[Collected data]
┌──

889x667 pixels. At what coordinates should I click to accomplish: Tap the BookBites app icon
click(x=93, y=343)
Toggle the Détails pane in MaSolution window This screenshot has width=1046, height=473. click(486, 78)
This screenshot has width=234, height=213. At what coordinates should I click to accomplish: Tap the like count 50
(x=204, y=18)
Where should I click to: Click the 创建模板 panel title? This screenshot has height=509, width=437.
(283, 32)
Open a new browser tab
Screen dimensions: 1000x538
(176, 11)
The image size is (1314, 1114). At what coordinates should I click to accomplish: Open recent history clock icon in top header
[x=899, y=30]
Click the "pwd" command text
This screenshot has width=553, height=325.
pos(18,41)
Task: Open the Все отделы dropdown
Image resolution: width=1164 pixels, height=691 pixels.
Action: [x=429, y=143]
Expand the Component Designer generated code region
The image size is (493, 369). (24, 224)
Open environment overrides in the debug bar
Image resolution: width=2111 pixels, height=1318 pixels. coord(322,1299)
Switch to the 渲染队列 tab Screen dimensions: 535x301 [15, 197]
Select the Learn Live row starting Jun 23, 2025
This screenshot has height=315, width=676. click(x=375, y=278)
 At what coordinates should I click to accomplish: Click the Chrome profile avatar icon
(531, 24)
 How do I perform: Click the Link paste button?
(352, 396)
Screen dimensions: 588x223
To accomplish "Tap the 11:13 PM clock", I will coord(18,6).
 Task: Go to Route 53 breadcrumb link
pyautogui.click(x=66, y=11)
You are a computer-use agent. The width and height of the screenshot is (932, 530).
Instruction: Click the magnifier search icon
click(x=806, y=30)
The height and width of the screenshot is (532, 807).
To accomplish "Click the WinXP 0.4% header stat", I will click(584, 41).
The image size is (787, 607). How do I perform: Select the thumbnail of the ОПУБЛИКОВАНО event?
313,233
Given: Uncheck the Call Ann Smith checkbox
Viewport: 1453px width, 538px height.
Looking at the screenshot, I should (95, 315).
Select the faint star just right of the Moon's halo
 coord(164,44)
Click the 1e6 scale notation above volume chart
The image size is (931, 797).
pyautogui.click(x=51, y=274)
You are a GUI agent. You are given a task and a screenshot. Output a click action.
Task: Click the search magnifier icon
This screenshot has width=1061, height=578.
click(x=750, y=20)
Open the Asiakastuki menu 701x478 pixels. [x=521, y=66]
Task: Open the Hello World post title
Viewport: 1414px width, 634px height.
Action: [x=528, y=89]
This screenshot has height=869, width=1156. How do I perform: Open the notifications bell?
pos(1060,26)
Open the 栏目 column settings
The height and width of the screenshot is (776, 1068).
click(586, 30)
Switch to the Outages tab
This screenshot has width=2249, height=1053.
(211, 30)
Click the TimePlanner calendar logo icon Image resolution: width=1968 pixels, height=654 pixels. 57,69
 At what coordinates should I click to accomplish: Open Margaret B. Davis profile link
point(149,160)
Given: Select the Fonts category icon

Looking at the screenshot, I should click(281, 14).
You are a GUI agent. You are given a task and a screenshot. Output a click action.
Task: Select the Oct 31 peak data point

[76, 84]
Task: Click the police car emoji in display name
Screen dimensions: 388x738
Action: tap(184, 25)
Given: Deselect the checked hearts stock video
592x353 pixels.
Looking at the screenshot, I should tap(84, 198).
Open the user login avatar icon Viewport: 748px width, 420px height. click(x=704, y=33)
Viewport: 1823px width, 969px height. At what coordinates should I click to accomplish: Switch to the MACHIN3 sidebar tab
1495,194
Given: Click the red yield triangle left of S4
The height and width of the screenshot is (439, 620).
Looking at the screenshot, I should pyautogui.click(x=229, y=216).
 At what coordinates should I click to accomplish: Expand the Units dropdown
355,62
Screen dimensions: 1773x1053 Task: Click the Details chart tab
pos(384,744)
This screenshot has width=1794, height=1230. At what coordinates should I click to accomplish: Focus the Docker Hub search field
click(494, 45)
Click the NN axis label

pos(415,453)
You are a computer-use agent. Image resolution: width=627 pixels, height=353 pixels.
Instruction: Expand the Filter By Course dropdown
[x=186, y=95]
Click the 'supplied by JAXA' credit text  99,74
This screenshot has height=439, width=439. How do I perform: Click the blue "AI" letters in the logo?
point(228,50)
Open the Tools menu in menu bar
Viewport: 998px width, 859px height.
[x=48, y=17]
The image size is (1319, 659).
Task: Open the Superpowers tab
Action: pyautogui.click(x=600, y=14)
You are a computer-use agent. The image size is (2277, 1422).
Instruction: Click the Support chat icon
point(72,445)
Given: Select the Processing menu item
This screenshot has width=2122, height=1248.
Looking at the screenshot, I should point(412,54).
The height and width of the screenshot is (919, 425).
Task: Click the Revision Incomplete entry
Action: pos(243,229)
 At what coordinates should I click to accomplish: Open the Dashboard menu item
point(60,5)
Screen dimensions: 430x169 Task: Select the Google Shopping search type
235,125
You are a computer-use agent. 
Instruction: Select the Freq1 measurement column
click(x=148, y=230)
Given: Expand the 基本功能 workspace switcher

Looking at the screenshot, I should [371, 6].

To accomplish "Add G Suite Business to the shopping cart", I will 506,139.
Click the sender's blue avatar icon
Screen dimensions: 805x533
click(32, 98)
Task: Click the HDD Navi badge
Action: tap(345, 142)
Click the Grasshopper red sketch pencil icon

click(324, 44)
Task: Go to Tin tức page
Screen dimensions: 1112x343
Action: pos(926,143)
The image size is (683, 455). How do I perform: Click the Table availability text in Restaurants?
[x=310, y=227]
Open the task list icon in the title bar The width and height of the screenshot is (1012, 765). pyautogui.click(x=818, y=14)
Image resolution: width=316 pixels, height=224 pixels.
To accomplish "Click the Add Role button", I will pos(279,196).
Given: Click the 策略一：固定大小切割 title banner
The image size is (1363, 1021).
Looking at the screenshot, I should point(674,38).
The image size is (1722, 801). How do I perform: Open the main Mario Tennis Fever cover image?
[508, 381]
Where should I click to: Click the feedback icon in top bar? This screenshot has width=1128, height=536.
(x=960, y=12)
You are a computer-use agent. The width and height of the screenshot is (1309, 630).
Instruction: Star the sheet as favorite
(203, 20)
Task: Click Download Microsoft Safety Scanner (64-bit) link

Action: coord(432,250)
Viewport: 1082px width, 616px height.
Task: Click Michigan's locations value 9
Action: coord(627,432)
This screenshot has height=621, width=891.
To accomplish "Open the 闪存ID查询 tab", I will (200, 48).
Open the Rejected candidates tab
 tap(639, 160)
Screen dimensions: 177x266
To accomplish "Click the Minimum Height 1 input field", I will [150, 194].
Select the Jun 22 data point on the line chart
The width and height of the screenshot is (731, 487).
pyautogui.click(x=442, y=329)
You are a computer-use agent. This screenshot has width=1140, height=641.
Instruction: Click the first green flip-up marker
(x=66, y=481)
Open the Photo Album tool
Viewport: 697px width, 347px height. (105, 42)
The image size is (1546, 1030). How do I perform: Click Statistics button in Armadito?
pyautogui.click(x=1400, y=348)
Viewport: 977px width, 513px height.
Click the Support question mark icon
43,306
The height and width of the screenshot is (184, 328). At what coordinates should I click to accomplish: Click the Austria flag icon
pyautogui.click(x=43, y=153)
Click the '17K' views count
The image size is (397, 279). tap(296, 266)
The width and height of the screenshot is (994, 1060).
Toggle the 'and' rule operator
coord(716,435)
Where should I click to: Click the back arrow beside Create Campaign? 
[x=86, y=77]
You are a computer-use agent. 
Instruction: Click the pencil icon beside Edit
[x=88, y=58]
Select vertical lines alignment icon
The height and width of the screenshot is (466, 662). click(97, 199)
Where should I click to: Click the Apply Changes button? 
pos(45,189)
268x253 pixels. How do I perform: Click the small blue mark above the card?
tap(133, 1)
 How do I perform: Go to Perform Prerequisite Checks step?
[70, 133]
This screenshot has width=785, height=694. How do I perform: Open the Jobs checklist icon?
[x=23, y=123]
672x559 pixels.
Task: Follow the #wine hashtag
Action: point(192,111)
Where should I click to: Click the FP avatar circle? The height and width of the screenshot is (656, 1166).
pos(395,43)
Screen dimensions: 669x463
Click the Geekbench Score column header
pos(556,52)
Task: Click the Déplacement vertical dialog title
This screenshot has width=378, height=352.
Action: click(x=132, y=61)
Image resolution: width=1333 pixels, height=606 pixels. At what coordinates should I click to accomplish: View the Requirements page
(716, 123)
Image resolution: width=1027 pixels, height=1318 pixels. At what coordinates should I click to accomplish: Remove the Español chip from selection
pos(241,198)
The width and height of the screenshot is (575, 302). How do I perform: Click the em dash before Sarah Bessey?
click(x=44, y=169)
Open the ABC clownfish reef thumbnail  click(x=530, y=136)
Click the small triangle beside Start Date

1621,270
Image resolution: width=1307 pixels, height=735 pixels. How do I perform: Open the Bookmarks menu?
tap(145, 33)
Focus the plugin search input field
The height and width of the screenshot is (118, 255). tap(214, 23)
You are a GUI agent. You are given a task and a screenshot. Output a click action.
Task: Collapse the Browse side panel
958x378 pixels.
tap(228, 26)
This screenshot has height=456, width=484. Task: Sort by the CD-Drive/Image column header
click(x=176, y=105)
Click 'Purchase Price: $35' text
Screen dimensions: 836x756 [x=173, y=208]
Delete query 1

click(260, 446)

└──

## WORK TO DO
Retype the stretch of the data above from the line containing "Given: Uncheck the Call Ann Smith checkbox" through the line containing "pos(1060,26)", both included.

## RESPONSE TO THE EXERCISE
Given: Uncheck the Call Ann Smith checkbox
Viewport: 1453px width, 538px height.
Looking at the screenshot, I should (95, 315).
Select the faint star just right of the Moon's halo
 coord(164,44)
Click the 1e6 scale notation above volume chart
The image size is (931, 797).
pyautogui.click(x=51, y=274)
You are a GUI agent. You are given a task and a screenshot. Output a click action.
Task: Click the search magnifier icon
This screenshot has width=1061, height=578.
click(x=750, y=20)
Open the Asiakastuki menu 701x478 pixels. [x=521, y=66]
Task: Open the Hello World post title
Viewport: 1414px width, 634px height.
Action: [x=528, y=89]
This screenshot has height=869, width=1156. How do I perform: Open the notifications bell?
pos(1060,26)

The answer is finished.